PROBLEM ->
Which lines hold the word "computer"? Copy each of them from the material.

RECORDS FOR PROCESSING ->

━━━━━━━━━━━━━━━━━━━━━━━━━━━━━━

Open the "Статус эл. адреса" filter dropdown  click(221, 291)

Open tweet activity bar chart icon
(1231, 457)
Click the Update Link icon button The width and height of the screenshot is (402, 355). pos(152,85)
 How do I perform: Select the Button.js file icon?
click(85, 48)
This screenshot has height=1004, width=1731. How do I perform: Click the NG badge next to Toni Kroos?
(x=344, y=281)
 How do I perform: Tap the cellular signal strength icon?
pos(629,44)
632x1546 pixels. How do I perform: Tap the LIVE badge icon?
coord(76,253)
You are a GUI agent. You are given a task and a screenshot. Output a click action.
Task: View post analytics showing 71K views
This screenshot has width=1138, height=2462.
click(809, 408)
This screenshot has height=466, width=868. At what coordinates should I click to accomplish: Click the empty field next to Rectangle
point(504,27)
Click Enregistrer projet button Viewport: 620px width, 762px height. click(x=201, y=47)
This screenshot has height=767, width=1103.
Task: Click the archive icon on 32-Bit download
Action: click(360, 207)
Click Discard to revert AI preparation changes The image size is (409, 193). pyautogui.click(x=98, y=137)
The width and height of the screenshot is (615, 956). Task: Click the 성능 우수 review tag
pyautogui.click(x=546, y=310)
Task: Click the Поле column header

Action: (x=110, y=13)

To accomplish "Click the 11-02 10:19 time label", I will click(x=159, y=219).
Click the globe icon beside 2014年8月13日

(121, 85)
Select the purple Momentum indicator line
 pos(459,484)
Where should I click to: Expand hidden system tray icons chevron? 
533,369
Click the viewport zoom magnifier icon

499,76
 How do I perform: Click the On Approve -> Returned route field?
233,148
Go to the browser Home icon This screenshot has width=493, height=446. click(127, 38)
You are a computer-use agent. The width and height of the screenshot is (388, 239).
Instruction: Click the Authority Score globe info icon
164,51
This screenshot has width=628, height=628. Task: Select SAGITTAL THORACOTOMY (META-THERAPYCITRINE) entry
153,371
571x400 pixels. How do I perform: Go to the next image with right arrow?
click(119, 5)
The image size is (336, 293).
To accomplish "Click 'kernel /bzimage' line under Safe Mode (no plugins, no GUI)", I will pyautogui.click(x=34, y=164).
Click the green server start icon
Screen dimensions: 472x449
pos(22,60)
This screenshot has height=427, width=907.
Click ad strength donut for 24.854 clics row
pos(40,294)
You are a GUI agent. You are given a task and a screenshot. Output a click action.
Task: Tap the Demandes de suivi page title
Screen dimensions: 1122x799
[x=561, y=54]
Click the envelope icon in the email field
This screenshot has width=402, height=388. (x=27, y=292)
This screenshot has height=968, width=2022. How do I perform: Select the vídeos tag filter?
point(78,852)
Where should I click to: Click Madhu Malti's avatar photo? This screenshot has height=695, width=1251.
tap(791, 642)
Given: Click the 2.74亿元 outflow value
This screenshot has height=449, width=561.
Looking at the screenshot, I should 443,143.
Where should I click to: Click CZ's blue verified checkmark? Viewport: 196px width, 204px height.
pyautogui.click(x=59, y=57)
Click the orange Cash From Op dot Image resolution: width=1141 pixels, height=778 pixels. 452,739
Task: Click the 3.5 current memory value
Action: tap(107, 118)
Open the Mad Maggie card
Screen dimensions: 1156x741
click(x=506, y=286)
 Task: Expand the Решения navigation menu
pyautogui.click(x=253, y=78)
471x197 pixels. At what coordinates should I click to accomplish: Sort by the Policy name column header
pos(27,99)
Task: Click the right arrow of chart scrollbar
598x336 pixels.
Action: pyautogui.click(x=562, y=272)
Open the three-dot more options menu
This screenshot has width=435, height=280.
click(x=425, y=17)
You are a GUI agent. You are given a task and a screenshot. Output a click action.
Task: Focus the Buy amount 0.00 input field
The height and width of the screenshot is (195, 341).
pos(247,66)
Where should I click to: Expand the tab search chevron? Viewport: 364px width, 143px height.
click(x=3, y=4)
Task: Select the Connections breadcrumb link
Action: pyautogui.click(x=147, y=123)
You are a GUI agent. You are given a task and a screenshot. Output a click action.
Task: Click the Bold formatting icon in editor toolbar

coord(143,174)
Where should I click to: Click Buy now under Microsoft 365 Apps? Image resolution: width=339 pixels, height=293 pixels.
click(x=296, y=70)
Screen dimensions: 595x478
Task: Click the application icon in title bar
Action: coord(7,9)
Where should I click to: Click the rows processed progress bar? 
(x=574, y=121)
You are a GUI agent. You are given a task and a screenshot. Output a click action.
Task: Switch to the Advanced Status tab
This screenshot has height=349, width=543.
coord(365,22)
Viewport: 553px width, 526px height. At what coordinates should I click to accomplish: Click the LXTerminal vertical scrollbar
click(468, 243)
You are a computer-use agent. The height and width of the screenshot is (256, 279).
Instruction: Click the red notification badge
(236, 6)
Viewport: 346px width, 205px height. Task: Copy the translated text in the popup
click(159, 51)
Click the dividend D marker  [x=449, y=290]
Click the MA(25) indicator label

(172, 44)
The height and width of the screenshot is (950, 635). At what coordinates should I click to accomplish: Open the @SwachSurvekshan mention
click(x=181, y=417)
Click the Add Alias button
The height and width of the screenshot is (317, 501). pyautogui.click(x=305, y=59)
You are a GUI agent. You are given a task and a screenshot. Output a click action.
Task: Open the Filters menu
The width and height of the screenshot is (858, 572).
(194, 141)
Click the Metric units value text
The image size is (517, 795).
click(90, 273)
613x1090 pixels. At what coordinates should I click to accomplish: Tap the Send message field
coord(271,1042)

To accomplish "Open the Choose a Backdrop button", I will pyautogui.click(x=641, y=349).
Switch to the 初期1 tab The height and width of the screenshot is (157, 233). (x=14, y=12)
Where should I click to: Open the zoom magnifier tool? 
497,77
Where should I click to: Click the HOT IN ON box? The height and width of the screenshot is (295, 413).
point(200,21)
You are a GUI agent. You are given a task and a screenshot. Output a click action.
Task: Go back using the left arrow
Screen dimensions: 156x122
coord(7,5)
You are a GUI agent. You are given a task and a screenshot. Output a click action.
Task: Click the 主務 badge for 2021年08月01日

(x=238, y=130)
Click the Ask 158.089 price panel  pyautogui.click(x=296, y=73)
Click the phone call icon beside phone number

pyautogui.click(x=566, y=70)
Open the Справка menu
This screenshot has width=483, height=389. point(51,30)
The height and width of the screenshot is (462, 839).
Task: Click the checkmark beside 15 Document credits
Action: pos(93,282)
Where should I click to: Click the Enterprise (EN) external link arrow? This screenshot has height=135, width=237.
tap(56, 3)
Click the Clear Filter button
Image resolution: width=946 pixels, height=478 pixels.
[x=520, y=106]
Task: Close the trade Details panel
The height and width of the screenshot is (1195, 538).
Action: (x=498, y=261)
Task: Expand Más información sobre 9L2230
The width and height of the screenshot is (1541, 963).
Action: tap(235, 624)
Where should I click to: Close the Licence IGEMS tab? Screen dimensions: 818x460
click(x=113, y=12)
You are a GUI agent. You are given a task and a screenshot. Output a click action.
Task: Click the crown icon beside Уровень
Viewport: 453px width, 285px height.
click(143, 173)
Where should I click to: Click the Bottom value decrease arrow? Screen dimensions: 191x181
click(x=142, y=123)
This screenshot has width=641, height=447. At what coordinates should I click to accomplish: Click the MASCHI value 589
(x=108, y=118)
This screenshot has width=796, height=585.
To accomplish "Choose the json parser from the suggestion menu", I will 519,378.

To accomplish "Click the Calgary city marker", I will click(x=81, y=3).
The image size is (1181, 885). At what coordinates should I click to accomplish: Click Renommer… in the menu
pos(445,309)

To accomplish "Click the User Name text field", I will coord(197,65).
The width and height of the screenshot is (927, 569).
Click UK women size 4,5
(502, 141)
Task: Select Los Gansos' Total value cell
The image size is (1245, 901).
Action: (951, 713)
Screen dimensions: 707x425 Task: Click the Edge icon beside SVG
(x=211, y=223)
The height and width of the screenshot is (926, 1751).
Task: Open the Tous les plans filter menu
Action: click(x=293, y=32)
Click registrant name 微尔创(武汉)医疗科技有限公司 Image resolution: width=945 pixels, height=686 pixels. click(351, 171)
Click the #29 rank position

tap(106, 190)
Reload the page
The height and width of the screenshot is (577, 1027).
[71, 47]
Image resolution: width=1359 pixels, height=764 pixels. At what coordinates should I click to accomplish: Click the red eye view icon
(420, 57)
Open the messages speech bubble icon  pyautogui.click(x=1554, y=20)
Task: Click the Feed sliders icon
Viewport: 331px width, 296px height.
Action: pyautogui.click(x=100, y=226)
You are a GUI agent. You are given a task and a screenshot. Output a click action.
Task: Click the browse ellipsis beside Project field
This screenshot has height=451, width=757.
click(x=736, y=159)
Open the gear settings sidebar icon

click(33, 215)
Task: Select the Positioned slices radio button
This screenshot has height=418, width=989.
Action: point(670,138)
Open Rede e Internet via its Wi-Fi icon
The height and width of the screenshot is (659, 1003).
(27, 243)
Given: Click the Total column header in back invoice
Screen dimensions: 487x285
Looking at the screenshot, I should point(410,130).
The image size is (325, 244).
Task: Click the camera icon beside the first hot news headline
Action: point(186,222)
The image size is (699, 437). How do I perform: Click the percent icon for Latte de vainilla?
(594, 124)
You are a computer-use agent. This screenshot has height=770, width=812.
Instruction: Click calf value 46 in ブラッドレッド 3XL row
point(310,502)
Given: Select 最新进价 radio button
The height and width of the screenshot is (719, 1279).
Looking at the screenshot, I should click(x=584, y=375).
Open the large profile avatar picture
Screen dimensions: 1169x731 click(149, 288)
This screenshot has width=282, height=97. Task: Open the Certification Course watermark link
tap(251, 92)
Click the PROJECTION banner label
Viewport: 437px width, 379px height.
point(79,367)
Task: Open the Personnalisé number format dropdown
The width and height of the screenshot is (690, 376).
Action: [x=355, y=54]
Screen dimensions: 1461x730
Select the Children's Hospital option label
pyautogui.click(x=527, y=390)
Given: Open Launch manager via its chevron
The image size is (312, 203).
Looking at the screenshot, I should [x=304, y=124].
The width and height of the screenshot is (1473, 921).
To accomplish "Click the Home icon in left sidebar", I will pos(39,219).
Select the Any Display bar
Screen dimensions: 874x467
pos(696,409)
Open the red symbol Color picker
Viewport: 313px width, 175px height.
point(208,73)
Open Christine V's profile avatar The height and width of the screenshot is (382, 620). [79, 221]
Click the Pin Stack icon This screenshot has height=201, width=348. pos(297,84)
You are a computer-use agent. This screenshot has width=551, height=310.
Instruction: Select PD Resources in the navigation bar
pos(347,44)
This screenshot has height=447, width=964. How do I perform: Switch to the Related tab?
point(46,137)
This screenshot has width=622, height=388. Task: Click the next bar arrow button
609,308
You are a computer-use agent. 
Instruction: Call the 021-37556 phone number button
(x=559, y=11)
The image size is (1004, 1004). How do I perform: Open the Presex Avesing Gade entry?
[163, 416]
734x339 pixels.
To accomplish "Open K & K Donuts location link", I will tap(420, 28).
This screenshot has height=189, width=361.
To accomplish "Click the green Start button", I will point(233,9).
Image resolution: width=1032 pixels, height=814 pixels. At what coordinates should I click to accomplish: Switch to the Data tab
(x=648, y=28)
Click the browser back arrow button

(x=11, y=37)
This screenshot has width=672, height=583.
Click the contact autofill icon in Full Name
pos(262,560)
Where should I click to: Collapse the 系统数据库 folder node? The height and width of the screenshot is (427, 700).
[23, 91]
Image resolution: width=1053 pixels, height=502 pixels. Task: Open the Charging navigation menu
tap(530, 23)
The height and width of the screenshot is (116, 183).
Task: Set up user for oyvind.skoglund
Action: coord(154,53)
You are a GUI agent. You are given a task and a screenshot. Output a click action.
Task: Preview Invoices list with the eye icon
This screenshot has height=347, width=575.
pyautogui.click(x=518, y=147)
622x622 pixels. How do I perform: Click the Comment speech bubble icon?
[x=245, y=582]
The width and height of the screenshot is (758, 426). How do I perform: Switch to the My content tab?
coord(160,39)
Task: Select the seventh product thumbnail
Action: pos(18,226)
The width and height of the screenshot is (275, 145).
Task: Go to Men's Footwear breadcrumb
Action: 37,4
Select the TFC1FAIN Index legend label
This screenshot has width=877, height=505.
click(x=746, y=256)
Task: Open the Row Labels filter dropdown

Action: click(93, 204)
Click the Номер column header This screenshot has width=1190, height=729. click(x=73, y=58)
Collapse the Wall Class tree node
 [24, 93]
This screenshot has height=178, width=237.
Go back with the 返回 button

━━━━━━━━━━━━━━━━━━━━━━━━━━━━━━

ANSWER SPACE ->
You are a computer-use agent. The width and height of the screenshot is (388, 239).
You are a computer-use agent. The height and width of the screenshot is (256, 279).
You are a computer-use agent. This screenshot has height=770, width=812.
You are a computer-use agent. This screenshot has width=551, height=310.
You are a computer-use agent. 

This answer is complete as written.